North American Network Operators Group

Date Prev | Date Next | Date Index | Thread Index | Author Index | Historical

RE: standards for giving out blocks of IP addresses

  • From: Rishi Singh
  • Date: Tue Jun 12 20:52:38 2001

VERY true...

Many a times the closing during a contract will be the reminder to the
salesperson, "So, you know we still need those 4 /24s right, as we discussed
when we first met?"

Then a phone a call is made and some words exchanged and the answer is, "My
boss says he can do that for you, but he needs the contract back today to
reserve them."

:-).



-----Original Message-----
From: Martin, Christian [mailto:[email protected]]
Sent: Tuesday, June 12, 2001 8:38 PM
To: 'Kevin Loch'
Cc: [email protected]
Subject: RE: standards for giving out blocks of IP addresses




> Of course bandwidth != subnet mask.   He should give them 
> whatever IP's
> they demonstrate a need for in the next three months.  Determining and
> justifying that
> need has nothing to do with how over (or under) subscribed their
> bandwidth is.

Let us not forget what some salespersons will promise to potential large
bandwidth customers.  An OC-3 POS customer, for example, can expect many
many /24s.  One may say "They should go to ARIN", but alas, they would have
to pay another $2500 on top of the $1 million+ they are paying for transit.
<8{}

It is surprising how much a salesperson will "sell" to get the commission on
a 5 year OC-3 contract, forget about OC-12/48...

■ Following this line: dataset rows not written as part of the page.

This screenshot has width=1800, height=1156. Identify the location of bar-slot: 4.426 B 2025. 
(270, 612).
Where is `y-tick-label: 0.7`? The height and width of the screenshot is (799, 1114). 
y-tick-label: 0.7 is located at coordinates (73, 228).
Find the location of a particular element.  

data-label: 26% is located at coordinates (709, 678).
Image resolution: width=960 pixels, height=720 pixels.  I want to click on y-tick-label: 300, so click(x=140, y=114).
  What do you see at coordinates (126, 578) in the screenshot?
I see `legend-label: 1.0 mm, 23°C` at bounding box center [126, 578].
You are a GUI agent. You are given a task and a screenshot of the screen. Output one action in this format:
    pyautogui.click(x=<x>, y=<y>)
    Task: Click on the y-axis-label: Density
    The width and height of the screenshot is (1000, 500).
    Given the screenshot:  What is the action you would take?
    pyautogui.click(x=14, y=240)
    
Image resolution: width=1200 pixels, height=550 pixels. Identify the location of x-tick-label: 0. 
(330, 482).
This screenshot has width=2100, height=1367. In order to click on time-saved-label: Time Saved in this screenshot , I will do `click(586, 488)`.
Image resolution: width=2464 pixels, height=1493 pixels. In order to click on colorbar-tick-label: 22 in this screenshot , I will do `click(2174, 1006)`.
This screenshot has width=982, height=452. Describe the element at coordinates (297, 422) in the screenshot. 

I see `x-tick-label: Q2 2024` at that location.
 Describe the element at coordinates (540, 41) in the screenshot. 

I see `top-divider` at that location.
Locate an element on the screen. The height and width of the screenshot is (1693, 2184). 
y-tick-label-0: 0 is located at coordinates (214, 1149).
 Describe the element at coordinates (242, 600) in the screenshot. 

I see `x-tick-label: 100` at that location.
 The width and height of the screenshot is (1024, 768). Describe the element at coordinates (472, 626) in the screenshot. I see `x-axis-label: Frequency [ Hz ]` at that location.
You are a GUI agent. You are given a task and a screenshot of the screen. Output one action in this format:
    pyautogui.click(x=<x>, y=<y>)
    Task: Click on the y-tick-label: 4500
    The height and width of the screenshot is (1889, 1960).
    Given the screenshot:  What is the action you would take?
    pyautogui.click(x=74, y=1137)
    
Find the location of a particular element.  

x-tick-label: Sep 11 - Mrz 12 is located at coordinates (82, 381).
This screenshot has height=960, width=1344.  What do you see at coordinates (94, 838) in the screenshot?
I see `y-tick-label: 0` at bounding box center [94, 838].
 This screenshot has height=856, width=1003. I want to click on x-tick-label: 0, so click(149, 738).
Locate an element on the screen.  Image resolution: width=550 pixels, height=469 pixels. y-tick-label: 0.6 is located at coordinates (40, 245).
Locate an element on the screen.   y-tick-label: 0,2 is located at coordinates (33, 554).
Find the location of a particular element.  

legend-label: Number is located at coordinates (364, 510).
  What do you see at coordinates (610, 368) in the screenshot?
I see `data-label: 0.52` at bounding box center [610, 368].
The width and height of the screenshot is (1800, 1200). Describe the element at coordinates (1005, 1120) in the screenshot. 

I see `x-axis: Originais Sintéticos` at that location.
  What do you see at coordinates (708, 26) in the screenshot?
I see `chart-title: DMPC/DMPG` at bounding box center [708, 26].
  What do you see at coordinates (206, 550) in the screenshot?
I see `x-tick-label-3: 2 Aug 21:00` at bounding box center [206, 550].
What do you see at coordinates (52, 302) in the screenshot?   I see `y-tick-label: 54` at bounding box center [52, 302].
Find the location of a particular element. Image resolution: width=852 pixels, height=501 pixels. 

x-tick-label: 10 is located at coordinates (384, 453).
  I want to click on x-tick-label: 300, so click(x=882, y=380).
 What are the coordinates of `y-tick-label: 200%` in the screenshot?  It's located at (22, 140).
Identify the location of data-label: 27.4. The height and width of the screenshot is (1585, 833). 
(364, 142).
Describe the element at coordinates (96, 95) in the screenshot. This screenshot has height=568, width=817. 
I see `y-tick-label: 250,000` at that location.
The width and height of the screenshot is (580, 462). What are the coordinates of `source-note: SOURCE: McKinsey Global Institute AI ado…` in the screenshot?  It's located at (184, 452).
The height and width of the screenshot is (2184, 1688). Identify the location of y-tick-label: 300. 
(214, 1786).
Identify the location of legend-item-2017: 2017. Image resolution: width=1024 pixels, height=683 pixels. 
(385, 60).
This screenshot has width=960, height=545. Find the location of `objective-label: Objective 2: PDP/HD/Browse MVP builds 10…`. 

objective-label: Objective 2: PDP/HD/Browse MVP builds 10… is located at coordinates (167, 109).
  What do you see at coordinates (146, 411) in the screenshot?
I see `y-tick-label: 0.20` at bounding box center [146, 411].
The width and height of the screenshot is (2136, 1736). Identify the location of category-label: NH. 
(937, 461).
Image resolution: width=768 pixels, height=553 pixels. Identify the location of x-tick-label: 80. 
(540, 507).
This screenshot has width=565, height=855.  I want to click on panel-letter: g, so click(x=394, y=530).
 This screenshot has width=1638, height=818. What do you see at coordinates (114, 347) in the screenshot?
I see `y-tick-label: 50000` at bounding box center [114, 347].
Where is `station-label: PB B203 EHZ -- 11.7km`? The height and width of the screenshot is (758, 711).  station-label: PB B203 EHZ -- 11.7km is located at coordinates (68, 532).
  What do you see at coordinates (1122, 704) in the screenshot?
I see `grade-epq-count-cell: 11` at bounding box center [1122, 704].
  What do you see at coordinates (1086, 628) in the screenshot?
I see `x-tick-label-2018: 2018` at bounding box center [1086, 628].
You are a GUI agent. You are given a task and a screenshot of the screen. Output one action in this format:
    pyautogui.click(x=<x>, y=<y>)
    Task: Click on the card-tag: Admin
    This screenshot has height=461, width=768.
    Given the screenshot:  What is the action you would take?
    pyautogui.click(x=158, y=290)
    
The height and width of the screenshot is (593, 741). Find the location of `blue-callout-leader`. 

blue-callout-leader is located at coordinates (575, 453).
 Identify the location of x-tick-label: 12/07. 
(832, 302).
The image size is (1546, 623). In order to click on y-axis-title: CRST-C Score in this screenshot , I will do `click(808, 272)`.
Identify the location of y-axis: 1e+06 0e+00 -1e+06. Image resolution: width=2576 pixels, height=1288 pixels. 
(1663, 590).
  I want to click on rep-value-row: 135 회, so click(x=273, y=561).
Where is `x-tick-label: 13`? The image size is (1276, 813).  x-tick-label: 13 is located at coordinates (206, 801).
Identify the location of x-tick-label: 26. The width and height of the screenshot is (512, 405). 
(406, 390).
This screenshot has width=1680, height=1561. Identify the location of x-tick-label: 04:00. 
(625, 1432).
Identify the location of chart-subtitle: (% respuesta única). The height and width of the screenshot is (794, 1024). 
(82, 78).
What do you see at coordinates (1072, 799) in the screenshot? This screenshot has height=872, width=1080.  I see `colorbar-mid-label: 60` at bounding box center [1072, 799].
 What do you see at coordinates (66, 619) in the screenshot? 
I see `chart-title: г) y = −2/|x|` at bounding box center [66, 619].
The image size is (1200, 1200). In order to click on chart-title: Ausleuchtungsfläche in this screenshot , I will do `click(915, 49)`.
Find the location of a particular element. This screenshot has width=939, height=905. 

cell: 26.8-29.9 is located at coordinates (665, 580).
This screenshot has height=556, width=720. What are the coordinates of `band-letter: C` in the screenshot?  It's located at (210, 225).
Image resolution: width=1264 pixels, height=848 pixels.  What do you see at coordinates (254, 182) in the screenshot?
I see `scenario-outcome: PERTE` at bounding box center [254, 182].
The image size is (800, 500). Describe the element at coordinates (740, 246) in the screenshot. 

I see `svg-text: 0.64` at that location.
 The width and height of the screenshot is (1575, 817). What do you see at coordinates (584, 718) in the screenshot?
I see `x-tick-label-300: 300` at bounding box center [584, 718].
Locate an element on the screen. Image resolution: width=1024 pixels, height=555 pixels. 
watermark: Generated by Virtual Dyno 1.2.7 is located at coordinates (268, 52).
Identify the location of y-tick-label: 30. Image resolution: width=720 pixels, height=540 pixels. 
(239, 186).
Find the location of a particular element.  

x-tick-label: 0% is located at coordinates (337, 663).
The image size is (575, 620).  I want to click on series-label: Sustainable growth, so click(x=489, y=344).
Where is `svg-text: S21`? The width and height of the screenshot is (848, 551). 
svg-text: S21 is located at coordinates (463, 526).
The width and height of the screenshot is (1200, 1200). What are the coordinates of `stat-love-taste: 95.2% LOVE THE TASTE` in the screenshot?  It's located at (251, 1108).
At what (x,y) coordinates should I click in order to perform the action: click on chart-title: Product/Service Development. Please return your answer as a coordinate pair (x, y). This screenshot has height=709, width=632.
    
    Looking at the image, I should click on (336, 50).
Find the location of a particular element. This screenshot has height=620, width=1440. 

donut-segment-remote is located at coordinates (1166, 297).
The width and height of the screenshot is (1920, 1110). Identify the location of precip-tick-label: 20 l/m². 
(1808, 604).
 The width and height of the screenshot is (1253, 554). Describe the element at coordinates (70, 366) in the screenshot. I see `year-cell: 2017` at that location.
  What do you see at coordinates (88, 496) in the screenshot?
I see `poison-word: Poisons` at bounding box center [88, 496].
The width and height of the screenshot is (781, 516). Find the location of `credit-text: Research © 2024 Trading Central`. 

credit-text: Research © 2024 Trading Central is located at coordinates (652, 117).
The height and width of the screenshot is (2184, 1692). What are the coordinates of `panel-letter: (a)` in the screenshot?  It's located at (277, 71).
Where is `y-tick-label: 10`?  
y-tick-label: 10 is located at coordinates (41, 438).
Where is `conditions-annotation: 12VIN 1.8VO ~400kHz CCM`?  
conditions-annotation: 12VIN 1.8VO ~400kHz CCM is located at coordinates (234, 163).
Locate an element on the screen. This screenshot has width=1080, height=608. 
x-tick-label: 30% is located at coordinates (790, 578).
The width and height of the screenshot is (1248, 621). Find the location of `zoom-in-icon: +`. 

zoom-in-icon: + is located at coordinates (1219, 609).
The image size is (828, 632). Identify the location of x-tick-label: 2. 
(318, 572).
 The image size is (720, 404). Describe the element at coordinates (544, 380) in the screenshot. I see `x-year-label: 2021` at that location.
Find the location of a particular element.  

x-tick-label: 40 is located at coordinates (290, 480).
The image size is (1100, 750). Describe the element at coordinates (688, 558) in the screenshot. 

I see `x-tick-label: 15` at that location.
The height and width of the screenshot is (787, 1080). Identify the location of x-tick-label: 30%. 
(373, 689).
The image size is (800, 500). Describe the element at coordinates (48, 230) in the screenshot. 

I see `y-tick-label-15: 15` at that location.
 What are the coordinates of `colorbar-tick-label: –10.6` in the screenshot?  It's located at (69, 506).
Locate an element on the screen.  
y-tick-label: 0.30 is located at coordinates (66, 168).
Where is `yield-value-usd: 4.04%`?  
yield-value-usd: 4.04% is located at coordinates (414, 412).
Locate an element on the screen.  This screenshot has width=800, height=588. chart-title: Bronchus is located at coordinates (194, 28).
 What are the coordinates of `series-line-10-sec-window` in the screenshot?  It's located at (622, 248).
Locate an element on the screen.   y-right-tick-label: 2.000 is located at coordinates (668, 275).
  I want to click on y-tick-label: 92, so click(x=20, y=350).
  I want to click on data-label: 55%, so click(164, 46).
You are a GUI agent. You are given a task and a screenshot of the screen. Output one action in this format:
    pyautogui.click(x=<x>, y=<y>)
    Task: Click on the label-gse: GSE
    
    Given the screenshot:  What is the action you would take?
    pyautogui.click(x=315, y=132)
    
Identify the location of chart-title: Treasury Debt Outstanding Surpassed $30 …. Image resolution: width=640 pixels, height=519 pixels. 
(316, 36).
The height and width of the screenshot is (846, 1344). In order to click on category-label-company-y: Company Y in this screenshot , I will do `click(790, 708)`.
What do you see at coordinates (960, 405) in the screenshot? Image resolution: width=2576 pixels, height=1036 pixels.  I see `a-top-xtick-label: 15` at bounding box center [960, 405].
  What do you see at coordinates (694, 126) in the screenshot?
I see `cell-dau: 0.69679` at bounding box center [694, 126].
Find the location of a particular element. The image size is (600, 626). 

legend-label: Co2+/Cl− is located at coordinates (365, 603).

So, in some cases, like it or not, bandwidth sold is proportional to IP
addresses.

chris


> 
> If they are in fact only selling dialup (not leased lines, not web
> hosting),
> you might ask how many pops(locations) they plan to have right away,
> modems/pop, space
> reserved for internal devices (email/corporate lan) and links.  You
> could
> easially justify a couple of /24's with a couple locations 
> and IP's for
> all the new PC's in the marketing dept.